| YOUR GOAL |
Identify every line in the records below that contains the word "computer", and reproduce each one.

| PROVIDED RECORDS |
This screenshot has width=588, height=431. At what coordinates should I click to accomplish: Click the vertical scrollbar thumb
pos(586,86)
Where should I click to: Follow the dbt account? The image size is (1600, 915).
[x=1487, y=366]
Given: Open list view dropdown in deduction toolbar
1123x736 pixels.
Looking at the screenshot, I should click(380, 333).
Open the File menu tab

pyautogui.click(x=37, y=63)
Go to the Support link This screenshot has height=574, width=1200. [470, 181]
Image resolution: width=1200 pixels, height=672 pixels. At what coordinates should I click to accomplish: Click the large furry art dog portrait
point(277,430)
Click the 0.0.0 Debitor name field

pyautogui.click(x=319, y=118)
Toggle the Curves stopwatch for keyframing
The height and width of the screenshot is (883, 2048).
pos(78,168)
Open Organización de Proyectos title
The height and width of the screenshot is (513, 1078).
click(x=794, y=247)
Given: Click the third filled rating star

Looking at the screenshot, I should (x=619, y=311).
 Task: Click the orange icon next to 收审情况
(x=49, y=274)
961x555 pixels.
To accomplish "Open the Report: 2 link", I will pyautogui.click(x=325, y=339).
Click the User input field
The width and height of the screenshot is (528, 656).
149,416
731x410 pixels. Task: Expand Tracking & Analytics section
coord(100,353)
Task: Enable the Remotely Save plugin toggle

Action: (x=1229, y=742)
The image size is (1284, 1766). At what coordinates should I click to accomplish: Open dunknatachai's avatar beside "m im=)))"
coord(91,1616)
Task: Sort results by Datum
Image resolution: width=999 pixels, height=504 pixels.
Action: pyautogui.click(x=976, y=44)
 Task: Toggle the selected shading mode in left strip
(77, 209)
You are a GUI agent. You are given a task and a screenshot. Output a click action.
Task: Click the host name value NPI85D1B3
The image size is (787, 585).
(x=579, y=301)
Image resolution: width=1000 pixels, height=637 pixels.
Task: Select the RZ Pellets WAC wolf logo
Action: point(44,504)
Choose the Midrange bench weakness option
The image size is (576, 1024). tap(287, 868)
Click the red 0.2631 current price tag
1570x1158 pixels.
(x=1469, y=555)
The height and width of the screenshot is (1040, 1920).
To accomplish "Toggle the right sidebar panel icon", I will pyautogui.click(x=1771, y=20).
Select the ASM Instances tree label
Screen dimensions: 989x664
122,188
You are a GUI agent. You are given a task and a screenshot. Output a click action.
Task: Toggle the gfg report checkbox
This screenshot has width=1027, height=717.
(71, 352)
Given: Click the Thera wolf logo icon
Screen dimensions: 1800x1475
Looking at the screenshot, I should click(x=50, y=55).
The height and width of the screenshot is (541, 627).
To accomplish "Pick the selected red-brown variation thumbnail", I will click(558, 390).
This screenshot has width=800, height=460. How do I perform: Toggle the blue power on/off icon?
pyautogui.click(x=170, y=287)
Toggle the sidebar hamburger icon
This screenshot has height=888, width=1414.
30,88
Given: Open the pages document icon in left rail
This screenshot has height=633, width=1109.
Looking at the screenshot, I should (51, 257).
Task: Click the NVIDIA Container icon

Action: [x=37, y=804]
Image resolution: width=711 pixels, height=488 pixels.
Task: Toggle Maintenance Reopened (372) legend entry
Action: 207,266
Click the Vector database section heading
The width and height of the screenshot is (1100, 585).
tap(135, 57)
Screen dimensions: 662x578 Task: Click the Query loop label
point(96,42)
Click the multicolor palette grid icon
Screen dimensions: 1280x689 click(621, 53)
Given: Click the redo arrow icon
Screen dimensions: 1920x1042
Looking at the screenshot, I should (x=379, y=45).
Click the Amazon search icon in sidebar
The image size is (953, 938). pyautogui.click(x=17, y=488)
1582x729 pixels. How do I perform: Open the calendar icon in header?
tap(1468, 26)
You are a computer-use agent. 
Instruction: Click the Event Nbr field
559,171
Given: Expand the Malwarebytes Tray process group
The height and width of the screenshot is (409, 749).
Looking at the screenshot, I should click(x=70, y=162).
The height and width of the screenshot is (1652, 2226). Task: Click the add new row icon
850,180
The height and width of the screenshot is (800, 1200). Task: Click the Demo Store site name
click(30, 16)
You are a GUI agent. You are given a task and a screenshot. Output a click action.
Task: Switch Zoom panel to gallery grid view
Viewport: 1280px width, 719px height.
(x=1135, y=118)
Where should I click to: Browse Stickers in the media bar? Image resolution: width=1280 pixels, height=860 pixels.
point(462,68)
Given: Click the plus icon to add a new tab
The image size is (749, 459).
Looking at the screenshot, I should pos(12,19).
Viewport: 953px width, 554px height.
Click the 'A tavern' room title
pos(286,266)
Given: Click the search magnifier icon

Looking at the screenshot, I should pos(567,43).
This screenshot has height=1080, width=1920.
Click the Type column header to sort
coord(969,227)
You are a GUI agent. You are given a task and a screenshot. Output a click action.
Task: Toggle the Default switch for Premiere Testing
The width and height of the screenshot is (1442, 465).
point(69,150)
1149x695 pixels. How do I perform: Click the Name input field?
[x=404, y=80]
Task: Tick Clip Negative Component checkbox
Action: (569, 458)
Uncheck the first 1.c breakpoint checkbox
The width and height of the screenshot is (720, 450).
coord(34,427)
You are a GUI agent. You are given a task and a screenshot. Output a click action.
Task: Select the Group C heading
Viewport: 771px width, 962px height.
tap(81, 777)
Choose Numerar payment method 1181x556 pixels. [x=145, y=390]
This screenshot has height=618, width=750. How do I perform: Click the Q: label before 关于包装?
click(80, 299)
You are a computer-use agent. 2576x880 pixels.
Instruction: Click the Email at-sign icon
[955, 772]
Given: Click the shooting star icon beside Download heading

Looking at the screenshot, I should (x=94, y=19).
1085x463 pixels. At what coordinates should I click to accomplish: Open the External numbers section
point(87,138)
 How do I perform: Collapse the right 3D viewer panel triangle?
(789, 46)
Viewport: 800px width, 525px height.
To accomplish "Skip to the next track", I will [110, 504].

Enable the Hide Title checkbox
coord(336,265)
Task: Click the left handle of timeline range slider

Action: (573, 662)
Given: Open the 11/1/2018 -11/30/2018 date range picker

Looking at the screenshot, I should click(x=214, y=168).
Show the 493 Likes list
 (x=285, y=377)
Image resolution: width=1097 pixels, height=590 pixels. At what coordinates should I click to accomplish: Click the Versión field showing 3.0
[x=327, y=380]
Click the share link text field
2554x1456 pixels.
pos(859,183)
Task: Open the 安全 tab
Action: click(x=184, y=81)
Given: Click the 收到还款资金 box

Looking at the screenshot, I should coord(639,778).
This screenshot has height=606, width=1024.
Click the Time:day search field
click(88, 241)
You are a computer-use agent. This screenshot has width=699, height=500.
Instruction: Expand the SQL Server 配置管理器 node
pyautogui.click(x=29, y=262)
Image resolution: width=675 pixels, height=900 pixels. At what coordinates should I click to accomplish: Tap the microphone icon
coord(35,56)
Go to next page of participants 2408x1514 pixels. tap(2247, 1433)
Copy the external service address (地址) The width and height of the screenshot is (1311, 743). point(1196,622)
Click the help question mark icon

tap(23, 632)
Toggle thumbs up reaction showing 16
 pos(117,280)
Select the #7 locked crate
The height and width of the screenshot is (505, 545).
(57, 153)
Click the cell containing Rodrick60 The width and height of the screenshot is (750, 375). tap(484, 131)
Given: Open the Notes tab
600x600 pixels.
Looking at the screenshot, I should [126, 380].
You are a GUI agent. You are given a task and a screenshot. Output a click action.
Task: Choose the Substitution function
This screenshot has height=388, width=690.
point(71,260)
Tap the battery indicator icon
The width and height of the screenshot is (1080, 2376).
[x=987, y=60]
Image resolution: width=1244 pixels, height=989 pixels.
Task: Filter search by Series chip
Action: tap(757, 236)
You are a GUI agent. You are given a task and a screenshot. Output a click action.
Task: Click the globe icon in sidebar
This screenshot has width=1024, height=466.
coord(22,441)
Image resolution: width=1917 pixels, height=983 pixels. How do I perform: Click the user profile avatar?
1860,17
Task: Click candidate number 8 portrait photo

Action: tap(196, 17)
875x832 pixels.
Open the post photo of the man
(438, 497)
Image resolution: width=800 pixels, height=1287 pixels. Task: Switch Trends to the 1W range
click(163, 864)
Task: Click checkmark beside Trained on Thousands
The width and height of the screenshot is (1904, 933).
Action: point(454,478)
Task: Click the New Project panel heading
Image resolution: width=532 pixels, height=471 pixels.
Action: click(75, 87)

| ANSWER FOR THE TASK |
You are a computer-use agent. 
You are a computer-use agent. 2576x880 pixels.
You are a computer-use agent. This screenshot has width=699, height=500.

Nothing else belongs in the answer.